In the year Having tied up his life’s work – the data analytics company he founded in 1989 – MicroStrategy – on an “all-or-nothing” bet on bitcoin, the only option was to keep raising the currency. Saylor is so confident that he can turn his investment into a “bonanza” that he is plowing micro-strategy “almost every cent he can get into bitcoin,” The Information reported.
At the time, the company’s total bitcoin holdings reached $3.77 billion — “about 20 times the cash microstrategy software business created in the past three years.” While Saylor doubled down on the falling price, taking out an additional $205m loan to invest in bitcoin – in a loan backed by MicroStrategy’s existing holdings – the move was seen as “a bit risky”. Question: What is the best definition of today’s gambler? Run the joke. Answer: A person who buys stocks in a micro strategy. Between April and May, shares of the outfit fell more than 60 percent.
Calm in the storm
This isn’t the first time one of Sailor’s “mega-bits” has gone “underwater,” says Forbes.

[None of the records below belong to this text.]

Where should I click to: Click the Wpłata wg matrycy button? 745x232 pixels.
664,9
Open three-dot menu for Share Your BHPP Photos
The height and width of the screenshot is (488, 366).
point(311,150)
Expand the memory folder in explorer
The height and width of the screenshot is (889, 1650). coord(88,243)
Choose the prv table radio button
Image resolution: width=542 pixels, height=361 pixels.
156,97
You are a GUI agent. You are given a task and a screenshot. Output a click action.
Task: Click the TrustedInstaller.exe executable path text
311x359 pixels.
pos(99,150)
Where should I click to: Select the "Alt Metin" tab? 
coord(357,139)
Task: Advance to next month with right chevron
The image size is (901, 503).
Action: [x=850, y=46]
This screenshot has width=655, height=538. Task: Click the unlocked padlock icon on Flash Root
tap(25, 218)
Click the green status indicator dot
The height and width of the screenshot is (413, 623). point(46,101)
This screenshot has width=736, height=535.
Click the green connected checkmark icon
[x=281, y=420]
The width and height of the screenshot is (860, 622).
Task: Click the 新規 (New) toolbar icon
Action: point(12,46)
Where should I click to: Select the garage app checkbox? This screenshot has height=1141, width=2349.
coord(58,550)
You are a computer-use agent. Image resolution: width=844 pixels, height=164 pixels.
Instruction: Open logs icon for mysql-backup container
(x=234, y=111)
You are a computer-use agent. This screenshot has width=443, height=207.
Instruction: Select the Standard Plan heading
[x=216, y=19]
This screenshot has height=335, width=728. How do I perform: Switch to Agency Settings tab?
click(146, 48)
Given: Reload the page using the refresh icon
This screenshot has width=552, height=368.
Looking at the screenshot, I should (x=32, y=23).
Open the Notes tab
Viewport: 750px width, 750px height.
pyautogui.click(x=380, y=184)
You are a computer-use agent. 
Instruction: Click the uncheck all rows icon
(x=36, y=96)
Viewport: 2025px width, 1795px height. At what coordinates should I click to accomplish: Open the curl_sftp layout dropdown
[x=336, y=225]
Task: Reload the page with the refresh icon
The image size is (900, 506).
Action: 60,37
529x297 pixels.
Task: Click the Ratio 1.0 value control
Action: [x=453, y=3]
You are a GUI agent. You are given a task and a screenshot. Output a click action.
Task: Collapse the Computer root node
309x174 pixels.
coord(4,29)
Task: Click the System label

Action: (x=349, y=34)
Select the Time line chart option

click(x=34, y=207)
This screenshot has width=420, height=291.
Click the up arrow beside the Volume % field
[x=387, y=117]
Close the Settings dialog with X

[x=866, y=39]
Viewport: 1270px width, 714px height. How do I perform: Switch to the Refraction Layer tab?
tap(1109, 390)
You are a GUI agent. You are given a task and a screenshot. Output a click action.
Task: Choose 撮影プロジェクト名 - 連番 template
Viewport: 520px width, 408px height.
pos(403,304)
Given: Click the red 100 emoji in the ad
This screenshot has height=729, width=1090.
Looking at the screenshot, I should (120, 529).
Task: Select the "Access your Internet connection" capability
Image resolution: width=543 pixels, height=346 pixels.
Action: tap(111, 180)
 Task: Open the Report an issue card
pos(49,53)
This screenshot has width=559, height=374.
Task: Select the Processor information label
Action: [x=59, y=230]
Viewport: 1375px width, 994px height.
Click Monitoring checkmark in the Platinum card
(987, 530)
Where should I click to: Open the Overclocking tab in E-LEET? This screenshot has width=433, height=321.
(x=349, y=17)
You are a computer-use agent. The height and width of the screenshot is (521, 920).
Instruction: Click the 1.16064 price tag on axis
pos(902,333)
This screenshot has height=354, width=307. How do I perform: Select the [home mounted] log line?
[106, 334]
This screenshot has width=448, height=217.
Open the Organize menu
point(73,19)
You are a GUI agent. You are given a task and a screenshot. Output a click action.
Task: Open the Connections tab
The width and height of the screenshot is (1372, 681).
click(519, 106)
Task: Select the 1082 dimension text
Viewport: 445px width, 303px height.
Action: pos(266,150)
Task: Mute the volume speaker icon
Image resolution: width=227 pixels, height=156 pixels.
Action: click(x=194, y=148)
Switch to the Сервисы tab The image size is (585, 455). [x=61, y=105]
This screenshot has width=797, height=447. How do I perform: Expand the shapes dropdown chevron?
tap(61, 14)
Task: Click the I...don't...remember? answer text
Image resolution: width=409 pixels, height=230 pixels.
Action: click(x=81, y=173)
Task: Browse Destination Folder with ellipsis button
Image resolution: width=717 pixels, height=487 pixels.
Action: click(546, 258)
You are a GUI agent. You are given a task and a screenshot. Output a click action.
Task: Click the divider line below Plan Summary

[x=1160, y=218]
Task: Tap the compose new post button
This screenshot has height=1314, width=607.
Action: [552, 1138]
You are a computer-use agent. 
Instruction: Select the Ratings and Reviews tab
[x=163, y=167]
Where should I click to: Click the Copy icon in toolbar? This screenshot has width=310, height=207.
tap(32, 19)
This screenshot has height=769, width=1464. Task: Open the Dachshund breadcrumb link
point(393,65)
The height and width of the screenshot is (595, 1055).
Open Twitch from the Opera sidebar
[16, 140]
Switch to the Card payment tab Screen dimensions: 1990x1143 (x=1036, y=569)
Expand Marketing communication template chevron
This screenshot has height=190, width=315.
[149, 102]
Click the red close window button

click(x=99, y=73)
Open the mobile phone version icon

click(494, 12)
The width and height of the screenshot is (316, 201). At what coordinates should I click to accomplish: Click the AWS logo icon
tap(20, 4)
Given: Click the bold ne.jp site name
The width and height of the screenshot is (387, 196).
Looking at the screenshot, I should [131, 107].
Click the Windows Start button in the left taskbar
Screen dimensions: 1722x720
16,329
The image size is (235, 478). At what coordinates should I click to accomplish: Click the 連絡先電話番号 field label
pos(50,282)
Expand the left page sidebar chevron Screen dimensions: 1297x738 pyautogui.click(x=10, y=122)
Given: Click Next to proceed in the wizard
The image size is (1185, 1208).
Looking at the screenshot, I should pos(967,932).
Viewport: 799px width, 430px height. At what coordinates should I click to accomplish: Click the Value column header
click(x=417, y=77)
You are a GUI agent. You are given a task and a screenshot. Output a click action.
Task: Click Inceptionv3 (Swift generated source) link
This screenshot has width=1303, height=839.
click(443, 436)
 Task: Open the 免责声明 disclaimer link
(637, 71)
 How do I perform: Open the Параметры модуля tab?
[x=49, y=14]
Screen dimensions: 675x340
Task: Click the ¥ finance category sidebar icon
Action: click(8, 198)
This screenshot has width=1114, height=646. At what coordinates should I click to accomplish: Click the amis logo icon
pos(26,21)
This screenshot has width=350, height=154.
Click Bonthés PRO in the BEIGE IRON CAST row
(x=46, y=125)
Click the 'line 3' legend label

Indeed, the extraordinary stability in bitcoin’s 70% nipple can be considered “the most dramatic story of a market meltdown in crypto markets,” according to the Financial Times. “In the year 2000, microstrategy became the last great example of technological progress.” Its market value soared as investors bought into Saylor’s vision of how data analytics would supercharge the Internet before it plunged 99 percent.
“In March 2000, in one day, more than $6 billion was wiped out of his personal wealth,” Saylor said when the company re-did its accounting. He still “refused to be drawn by that experience,” and the investigation by the Securities and Exchange Commission later settled: Saylor paid a fine without admitting wrongdoing.
Saylor, 57, has always been a man “for whom the sky was the limit,” according to the South China Morning Post. In the year Born in Nebraska in 1965 to an Air Force family, he spent his childhood traveling around the world between US airfields – later studying aeronautics and astronautics at MIT. After two years out of college at the age of 24, he founded MicroStrategy after being forced to give up his ambition to become a pilot due to health reasons. Saylor was probably surprised when business data analysis caught on in the tech mania of the 1990s. .
Saylor made no bones about enjoying his wealth, says the FT. “Several yachts, lavish parties and a beachfront mansion in Miami” all kept him in the public eye for two decades between two “marketing manias.”
We believe in bitcoin.
Opinion is sharply divided on Seiler. Analysts objected to his timing and stupidity (“I bet everything on red at the roulette table. It came to black,” says technology analyst Dan Ives). Others highlight his selfish gambling with other livelihoods. “It’s important to remind yourself that MicroStrategy is a real company that employs about 2,100 people,” said FT’s Bryce Elder.
“Their reviews are free to read on Glassdoor.” However, Saylor has a following among those who call him a visionary and shows every sign of being able to ride out the storm, at least in the short term – with the recovery of bitcoin’s value. Saylor, says Elder, “had chosen a man of mysterious obstinacy as his personality” and never repented. But he did make one compromise – handing over the formal CEO role to a centurion. It may not make much of a difference, says CoinTelegraph.
Saylor will continue as executive chairman and says splitting the roles will help the company continue its bitcoin strategy. Still, investors seem to like what they hear: Shares have jumped more than 48% in a month. “We believe in #Bitcoin,” Saylor said in June. It’s still a rallying cry.